**Materials provided:**
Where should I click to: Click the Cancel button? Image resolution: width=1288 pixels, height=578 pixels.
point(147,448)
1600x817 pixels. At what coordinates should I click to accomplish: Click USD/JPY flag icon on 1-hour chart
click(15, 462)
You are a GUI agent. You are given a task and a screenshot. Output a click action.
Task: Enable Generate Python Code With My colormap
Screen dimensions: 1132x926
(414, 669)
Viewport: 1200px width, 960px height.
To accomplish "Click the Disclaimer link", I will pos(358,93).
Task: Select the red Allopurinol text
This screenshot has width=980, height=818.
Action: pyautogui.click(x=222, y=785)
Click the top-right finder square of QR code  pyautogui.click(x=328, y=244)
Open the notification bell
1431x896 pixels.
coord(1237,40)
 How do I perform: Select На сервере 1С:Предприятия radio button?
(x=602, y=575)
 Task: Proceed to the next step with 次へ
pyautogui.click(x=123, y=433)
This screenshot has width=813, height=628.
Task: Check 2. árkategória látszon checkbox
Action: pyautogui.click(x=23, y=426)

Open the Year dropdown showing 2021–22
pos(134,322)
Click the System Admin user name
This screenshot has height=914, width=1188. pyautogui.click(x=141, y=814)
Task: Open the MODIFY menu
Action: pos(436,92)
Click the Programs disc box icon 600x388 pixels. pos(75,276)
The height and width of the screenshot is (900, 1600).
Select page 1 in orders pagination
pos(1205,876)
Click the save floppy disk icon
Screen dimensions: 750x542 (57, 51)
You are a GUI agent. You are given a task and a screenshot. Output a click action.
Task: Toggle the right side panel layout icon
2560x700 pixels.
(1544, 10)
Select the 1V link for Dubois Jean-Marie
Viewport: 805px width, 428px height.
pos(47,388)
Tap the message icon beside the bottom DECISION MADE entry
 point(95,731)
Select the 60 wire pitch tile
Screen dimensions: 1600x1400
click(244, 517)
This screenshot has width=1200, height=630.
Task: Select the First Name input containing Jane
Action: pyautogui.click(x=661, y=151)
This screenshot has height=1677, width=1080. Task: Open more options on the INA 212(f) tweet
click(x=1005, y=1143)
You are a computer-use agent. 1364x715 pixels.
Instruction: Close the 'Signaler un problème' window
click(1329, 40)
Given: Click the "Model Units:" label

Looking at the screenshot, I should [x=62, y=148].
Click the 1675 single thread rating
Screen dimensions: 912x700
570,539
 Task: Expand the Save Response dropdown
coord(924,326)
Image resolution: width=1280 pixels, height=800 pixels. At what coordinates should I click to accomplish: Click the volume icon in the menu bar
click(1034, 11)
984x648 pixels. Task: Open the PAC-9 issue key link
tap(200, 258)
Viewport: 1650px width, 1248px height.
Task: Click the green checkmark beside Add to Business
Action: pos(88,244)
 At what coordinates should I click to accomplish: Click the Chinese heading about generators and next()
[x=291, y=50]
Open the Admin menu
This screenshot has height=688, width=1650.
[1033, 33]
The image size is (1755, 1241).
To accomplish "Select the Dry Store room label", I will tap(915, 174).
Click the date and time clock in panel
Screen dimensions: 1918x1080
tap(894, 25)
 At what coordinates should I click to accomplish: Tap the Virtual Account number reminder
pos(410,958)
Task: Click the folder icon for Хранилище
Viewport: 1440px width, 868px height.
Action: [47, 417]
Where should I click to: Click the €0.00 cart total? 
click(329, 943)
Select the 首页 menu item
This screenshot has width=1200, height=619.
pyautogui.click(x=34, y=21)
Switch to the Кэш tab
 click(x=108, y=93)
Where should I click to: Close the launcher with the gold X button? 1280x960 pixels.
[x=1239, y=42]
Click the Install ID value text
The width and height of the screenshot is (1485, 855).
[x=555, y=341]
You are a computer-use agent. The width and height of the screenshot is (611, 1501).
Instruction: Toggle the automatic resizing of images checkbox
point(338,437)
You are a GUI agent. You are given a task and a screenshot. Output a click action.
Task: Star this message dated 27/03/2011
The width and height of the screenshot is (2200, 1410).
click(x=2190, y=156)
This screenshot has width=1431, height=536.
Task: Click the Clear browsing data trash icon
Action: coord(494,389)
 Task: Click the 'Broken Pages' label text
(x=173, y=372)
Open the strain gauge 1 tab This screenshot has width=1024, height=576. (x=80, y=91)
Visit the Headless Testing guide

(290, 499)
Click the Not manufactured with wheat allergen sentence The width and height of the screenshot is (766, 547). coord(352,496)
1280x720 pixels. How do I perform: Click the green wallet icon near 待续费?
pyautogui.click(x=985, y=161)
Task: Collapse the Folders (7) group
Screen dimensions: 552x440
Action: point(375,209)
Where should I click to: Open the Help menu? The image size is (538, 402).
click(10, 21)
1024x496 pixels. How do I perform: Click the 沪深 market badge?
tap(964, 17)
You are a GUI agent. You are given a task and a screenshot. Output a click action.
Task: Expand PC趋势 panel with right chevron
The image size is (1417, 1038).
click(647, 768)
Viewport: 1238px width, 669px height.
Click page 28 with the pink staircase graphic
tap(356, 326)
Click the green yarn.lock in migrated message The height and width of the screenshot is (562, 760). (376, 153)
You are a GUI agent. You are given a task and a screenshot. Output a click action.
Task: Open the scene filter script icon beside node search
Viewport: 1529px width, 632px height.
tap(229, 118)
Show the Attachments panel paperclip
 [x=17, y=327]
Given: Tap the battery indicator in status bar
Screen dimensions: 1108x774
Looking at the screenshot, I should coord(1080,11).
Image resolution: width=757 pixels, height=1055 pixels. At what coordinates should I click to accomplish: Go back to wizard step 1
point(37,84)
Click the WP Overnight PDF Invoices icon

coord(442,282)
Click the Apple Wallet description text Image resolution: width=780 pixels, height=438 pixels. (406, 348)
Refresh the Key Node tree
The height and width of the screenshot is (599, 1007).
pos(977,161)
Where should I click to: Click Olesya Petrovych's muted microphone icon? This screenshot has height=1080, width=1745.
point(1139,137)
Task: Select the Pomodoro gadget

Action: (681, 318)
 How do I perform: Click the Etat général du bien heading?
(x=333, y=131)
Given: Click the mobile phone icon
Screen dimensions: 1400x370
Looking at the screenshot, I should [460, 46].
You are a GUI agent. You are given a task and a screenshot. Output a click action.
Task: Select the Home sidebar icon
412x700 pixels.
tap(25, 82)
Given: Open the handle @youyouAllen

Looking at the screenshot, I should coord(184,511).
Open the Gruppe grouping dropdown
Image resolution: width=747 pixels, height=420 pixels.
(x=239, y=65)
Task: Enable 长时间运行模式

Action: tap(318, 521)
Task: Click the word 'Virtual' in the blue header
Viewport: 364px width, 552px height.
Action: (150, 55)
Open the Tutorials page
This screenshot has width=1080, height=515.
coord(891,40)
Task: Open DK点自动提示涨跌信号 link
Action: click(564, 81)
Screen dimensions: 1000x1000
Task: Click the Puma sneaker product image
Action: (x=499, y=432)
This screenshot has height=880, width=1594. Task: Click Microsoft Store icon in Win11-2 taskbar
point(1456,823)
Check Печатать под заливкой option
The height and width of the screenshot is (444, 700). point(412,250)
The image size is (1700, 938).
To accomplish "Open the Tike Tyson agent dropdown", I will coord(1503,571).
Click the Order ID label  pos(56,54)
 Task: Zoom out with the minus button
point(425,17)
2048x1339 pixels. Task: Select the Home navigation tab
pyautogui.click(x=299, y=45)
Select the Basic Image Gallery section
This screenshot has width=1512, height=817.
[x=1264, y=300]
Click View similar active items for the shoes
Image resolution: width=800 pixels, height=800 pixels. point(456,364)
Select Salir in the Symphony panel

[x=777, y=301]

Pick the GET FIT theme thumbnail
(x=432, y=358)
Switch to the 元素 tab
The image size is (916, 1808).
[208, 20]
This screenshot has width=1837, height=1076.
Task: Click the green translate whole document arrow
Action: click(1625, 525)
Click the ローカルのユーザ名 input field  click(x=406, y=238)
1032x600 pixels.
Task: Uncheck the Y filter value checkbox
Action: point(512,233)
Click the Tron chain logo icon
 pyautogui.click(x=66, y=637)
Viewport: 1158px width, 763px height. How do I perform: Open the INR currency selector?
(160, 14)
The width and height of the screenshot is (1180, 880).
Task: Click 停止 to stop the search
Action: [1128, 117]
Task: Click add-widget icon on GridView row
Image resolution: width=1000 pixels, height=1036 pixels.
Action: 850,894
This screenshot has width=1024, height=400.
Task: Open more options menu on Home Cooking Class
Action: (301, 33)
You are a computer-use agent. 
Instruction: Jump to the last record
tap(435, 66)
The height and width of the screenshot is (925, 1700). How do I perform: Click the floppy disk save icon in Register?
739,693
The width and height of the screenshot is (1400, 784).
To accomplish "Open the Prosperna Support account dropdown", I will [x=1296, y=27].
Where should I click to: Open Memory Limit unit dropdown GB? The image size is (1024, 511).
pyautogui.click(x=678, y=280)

**Task directions:** Find the word "will" in the listing above, then copy each line where it turns up.

**Exercise solution:**
To accomplish "Click the Disclaimer link", I will pos(358,93).
To accomplish "Select the Dry Store room label", I will tap(915, 174).
To accomplish "Open the Tike Tyson agent dropdown", I will coord(1503,571).
To accomplish "Open the Prosperna Support account dropdown", I will [x=1296, y=27].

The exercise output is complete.